WHAT IS EXPECTED:
Rewrite each of the items below, changing "Where should I click to" to "What should I click to" wherever it occurs and keeping everything else the same.

EXCERPTED DATA:
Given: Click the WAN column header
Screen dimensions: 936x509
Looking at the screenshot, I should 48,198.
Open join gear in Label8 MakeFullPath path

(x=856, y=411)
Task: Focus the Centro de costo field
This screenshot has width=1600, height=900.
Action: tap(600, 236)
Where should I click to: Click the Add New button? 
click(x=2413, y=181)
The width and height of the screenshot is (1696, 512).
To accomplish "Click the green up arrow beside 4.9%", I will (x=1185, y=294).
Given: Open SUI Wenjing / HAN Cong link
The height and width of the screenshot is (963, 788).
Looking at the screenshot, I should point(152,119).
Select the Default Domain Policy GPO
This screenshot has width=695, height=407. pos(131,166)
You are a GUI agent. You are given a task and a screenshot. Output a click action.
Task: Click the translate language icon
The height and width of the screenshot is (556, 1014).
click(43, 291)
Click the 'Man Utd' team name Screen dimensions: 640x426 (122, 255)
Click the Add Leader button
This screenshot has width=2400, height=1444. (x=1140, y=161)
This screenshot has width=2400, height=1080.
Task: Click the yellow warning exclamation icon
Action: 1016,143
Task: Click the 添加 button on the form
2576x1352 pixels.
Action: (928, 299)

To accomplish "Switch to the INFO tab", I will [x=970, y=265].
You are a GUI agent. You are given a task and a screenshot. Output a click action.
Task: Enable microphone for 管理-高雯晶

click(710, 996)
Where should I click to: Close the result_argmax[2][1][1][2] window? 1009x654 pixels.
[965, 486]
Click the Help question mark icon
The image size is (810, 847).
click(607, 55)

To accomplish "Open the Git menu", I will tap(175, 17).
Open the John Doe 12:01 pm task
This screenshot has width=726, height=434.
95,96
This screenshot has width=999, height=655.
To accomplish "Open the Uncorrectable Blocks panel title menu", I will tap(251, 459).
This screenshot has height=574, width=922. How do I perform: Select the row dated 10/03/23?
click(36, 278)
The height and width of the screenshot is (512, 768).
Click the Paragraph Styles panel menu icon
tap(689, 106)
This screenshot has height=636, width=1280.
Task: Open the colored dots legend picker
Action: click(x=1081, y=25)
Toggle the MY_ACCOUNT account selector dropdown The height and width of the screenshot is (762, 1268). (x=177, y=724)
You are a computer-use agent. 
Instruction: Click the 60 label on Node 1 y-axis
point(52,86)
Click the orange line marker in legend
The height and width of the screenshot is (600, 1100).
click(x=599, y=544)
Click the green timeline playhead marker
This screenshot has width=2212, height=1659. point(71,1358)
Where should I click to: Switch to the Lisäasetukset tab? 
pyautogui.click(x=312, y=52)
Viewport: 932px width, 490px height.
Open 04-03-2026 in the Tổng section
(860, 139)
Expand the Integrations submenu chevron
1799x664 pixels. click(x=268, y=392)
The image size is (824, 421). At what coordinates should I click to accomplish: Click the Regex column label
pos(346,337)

REPLY:
Given: Click the WAN column header
Screen dimensions: 936x509
Looking at the screenshot, I should 48,198.
Open join gear in Label8 MakeFullPath path

(x=856, y=411)
Task: Focus the Centro de costo field
This screenshot has width=1600, height=900.
Action: tap(600, 236)
What should I click to: Click the Add New button? 
click(x=2413, y=181)
The width and height of the screenshot is (1696, 512).
To accomplish "Click the green up arrow beside 4.9%", I will (x=1185, y=294).
Given: Open SUI Wenjing / HAN Cong link
The height and width of the screenshot is (963, 788).
Looking at the screenshot, I should point(152,119).
Select the Default Domain Policy GPO
This screenshot has width=695, height=407. pos(131,166)
You are a GUI agent. You are given a task and a screenshot. Output a click action.
Task: Click the translate language icon
The height and width of the screenshot is (556, 1014).
click(43, 291)
Click the 'Man Utd' team name Screen dimensions: 640x426 (122, 255)
Click the Add Leader button
This screenshot has width=2400, height=1444. (x=1140, y=161)
This screenshot has width=2400, height=1080.
Task: Click the yellow warning exclamation icon
Action: 1016,143
Task: Click the 添加 button on the form
2576x1352 pixels.
Action: (928, 299)

To accomplish "Switch to the INFO tab", I will [x=970, y=265].
You are a GUI agent. You are given a task and a screenshot. Output a click action.
Task: Enable microphone for 管理-高雯晶

click(710, 996)
What should I click to: Close the result_argmax[2][1][1][2] window? 1009x654 pixels.
[965, 486]
Click the Help question mark icon
The image size is (810, 847).
click(607, 55)

To accomplish "Open the Git menu", I will tap(175, 17).
Open the John Doe 12:01 pm task
This screenshot has width=726, height=434.
95,96
This screenshot has width=999, height=655.
To accomplish "Open the Uncorrectable Blocks panel title menu", I will tap(251, 459).
This screenshot has height=574, width=922. How do I perform: Select the row dated 10/03/23?
click(36, 278)
The height and width of the screenshot is (512, 768).
Click the Paragraph Styles panel menu icon
tap(689, 106)
This screenshot has height=636, width=1280.
Task: Open the colored dots legend picker
Action: click(x=1081, y=25)
Toggle the MY_ACCOUNT account selector dropdown The height and width of the screenshot is (762, 1268). (x=177, y=724)
You are a computer-use agent. 
Instruction: Click the 60 label on Node 1 y-axis
point(52,86)
Click the orange line marker in legend
The height and width of the screenshot is (600, 1100).
click(x=599, y=544)
Click the green timeline playhead marker
This screenshot has width=2212, height=1659. point(71,1358)
What should I click to: Switch to the Lisäasetukset tab? 
pyautogui.click(x=312, y=52)
Viewport: 932px width, 490px height.
Open 04-03-2026 in the Tổng section
(860, 139)
Expand the Integrations submenu chevron
1799x664 pixels. click(x=268, y=392)
The image size is (824, 421). At what coordinates should I click to accomplish: Click the Regex column label
pos(346,337)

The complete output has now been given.